### TASK DESCRIPTION
Work through the records below and copy every line that includes "Create".

Pixel coordinate grounding data:
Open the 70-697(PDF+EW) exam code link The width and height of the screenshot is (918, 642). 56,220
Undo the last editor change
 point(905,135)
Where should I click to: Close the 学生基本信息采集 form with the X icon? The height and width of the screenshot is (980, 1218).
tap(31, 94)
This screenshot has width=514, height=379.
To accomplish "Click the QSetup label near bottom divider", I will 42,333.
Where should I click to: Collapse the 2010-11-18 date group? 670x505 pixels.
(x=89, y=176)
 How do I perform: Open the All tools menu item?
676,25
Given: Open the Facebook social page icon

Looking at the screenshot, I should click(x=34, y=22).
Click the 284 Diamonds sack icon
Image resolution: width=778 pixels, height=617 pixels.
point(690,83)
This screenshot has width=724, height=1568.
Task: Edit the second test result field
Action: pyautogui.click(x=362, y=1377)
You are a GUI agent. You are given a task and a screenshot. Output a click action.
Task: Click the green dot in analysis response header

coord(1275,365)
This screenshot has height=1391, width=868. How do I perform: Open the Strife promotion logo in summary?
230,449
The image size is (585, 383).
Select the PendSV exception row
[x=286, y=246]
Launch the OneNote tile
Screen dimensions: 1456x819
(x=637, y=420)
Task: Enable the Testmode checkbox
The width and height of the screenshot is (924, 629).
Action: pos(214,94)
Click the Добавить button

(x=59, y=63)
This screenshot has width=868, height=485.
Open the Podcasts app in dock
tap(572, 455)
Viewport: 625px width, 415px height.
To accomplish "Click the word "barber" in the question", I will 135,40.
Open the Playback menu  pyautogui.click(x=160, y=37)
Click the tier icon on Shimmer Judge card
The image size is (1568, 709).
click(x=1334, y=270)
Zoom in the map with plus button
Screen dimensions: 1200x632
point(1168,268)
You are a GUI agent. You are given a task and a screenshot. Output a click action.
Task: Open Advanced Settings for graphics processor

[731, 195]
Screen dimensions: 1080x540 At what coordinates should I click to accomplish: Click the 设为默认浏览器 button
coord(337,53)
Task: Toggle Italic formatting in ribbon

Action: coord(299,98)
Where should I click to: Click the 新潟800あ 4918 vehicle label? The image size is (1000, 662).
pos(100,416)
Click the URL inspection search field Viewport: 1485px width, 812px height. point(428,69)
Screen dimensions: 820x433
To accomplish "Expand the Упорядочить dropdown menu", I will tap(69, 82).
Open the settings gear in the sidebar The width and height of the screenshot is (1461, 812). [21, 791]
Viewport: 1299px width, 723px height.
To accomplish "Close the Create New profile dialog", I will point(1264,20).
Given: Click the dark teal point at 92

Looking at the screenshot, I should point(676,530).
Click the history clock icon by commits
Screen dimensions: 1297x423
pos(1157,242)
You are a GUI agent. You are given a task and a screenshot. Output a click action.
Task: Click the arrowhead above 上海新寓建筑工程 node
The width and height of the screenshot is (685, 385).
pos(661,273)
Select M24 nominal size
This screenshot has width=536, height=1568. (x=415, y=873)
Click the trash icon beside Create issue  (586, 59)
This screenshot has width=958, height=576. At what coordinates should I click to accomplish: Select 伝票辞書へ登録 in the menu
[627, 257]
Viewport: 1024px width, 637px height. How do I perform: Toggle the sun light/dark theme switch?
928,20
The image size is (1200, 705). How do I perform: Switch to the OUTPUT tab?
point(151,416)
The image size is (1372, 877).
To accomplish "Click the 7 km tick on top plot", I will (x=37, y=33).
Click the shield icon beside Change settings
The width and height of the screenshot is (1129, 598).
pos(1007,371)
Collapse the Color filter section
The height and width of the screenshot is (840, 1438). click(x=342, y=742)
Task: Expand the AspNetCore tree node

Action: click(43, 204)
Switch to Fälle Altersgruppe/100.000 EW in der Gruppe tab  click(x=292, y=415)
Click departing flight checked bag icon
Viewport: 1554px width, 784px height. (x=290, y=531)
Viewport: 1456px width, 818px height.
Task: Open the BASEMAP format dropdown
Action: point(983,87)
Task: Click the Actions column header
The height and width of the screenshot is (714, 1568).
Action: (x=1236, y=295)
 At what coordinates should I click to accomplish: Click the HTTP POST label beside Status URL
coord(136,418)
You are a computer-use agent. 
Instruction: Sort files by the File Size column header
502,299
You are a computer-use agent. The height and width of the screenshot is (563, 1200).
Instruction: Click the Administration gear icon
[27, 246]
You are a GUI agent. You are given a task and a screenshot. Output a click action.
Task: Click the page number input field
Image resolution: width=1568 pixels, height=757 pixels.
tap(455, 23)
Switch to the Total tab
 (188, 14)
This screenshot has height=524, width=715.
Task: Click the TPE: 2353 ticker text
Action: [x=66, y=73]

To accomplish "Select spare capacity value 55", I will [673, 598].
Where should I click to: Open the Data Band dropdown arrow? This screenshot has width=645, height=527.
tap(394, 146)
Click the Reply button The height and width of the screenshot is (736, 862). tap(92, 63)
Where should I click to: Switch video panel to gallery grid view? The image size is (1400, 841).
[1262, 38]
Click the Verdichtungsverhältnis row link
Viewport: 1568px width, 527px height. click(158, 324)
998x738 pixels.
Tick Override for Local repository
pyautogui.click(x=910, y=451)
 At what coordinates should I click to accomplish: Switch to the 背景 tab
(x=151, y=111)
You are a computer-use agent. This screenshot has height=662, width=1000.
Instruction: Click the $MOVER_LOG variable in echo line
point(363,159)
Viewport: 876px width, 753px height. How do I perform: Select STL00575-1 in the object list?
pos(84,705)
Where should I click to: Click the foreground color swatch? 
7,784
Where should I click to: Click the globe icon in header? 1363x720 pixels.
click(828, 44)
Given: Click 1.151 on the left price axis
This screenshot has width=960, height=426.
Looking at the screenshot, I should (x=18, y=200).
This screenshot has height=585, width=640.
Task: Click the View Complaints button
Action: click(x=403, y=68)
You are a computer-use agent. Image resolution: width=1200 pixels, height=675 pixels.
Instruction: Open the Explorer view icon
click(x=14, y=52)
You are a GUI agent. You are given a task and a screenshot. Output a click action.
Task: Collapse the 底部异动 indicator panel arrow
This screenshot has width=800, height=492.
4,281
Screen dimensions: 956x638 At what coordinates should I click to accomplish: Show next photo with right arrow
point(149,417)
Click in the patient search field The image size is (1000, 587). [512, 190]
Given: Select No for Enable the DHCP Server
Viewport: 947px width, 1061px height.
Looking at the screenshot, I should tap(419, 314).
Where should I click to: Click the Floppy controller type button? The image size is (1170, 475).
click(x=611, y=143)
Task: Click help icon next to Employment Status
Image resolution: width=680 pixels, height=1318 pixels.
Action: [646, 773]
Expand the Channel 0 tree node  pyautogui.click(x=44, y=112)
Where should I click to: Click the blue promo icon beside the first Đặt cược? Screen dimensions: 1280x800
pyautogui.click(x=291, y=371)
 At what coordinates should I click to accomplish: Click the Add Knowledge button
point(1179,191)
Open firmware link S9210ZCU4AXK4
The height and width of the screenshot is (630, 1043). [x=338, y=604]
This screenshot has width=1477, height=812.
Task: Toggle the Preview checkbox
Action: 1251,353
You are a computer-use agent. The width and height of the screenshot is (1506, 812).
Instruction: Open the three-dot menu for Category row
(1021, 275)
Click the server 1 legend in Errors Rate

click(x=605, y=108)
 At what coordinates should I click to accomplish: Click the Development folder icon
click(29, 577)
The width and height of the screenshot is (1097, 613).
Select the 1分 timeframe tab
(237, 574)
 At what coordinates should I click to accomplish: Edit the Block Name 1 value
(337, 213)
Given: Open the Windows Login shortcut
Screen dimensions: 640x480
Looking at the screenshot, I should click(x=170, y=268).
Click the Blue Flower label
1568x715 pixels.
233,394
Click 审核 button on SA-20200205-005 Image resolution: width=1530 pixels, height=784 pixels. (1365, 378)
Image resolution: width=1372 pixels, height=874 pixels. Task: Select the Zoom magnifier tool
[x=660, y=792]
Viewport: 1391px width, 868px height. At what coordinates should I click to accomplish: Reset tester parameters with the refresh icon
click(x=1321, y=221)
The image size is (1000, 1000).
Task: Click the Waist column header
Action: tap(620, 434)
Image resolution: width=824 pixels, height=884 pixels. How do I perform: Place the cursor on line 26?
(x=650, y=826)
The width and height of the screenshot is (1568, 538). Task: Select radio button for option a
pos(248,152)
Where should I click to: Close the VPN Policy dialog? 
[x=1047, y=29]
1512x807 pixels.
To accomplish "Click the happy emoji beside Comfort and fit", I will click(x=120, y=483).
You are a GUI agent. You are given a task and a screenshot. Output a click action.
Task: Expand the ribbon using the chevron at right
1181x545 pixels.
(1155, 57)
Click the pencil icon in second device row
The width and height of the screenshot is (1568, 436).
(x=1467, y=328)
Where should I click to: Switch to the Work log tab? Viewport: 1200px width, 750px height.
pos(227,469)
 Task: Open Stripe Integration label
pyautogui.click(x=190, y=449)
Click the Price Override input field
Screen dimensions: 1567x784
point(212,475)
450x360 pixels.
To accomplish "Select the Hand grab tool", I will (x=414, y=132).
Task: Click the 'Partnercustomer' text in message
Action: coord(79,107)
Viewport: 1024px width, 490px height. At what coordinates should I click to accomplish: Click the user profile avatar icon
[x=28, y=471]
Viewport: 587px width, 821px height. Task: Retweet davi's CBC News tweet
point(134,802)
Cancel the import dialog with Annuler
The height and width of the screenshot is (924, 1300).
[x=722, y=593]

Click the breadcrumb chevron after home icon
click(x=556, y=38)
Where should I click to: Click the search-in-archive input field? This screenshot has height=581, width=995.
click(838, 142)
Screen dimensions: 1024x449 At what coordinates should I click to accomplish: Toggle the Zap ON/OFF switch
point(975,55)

### SOLUTION
To accomplish "Close the Create New profile dialog", I will point(1264,20).
Click the trash icon beside Create issue  (586, 59)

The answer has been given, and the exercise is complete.